GroupM: UK advertising looks strong, but growth to slow

GroupM: UK advertising looks strong, but growth to slow

UK advertising is forecast to increase to £21.8bn in 2019, up from £20.5bn in 2018, according WPP's investment wing, GroupM.

However, the rate of growth has slowed and is predicted to reach 6.1% for 2019, down from 7.8% in 2018.

"Planning for Brexit contingencies is occupying management bandwidth, which is affecting ad-budget setting, and could potentially lead to reductions," GroupM said in its 'This Year, Next Year' report on Monday.

The deceleration is expected to continue into 2020 toward a 4–5% range as advertising "gradually reverts to more normalised growth" levels, GroupM reports.

Digital advertising, and search in particular, remains a driver of growth and now accounts for more than 60% of total UK advertising and is growing at a double-digit pace - around +11% forecast for 2019.

Meanwhile, digital media “pure plays” represent the largest single group of ad sellers, and Google and Facebook represent around three-quarters of this figure on a gross basis.

GroupM said television has "sustained its scale" and remains a "relatively stable medium" in terms of advertising revenues.

After hitting a plateau of around £4.5bn, spending was effectively unchanged in 2018 over 2017 and "looks set to remain at that level for 2019 and 2020, still accounting for around 20% of media investment."

Elsewhere, in out-of-home, digital formats are "increasingly important", accounting for half of spending in OOH during 2018.

Further share gains are still to come as more automation takes root, GroupM said, including the emergence of performance-based targeting and data-driven trading.
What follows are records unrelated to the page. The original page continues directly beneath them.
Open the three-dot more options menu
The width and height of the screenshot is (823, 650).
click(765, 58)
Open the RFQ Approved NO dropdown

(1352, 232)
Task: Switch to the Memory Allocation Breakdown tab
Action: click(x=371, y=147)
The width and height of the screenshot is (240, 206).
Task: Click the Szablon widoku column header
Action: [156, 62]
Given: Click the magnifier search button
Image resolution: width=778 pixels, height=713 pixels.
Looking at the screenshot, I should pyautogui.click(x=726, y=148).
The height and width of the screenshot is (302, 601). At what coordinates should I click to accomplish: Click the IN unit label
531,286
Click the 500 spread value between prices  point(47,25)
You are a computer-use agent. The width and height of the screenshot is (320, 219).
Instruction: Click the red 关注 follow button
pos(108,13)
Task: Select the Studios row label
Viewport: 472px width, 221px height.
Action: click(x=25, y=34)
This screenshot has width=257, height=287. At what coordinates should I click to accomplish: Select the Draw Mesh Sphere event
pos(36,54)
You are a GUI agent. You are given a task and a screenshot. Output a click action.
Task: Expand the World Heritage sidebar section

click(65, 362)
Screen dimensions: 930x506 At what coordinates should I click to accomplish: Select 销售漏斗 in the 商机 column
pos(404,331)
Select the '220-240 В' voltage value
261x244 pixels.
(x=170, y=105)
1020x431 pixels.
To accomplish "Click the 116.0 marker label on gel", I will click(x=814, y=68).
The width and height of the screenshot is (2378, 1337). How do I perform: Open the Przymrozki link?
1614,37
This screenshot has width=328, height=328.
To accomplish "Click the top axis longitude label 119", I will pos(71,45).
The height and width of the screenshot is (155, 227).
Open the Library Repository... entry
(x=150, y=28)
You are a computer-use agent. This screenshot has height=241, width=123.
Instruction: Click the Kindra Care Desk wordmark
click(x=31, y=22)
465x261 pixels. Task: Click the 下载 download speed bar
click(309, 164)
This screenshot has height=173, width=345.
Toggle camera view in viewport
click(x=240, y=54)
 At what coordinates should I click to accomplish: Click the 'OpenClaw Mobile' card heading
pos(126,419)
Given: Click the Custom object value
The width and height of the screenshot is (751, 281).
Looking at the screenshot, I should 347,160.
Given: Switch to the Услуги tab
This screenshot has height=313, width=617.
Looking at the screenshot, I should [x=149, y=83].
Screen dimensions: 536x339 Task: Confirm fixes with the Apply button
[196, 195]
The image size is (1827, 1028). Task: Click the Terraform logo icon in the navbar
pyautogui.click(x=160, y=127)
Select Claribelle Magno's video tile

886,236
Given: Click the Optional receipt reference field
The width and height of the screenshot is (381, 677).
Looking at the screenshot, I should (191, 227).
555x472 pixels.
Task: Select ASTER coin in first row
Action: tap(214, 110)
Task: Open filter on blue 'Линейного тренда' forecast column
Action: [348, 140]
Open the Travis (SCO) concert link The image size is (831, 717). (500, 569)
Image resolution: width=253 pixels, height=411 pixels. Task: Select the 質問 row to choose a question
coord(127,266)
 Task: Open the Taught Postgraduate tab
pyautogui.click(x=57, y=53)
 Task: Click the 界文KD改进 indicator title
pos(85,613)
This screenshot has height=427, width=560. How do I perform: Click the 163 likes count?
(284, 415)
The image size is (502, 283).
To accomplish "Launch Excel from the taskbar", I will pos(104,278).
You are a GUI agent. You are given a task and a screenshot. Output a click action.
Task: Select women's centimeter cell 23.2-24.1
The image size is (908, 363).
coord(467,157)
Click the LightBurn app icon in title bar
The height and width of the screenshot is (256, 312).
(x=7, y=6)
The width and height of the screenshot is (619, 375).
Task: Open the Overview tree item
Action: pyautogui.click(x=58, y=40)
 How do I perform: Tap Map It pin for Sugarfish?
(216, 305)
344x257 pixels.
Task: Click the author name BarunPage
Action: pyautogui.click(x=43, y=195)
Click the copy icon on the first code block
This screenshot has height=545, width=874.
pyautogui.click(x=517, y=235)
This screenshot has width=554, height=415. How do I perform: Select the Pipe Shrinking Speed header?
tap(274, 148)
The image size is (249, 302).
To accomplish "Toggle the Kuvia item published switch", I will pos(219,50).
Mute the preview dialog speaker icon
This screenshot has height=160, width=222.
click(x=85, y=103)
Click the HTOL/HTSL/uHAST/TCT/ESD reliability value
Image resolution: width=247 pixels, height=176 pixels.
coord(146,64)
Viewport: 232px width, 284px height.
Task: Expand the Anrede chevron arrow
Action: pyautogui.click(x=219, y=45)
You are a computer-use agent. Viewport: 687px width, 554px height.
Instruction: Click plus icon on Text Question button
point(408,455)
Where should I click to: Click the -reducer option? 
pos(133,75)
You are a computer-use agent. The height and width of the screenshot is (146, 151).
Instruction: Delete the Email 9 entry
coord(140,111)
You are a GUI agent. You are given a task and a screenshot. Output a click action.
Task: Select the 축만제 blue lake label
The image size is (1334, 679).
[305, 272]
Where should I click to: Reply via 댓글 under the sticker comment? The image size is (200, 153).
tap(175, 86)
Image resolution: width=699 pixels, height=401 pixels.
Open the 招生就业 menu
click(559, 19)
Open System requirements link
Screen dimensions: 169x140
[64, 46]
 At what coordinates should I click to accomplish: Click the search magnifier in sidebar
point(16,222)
For now, however, OOH growth is forecast to exceeding 3% in both 2019 and 2020.

Radio also appears set to hold on to its revenue base this year, followed by closer to +2% growth next year.

However, newspapers and magazines (but not their digital counterparts) now account for less than 10% of media investment on a combined basis in 2019 and beyond, down from more than 50% as recently as 2004.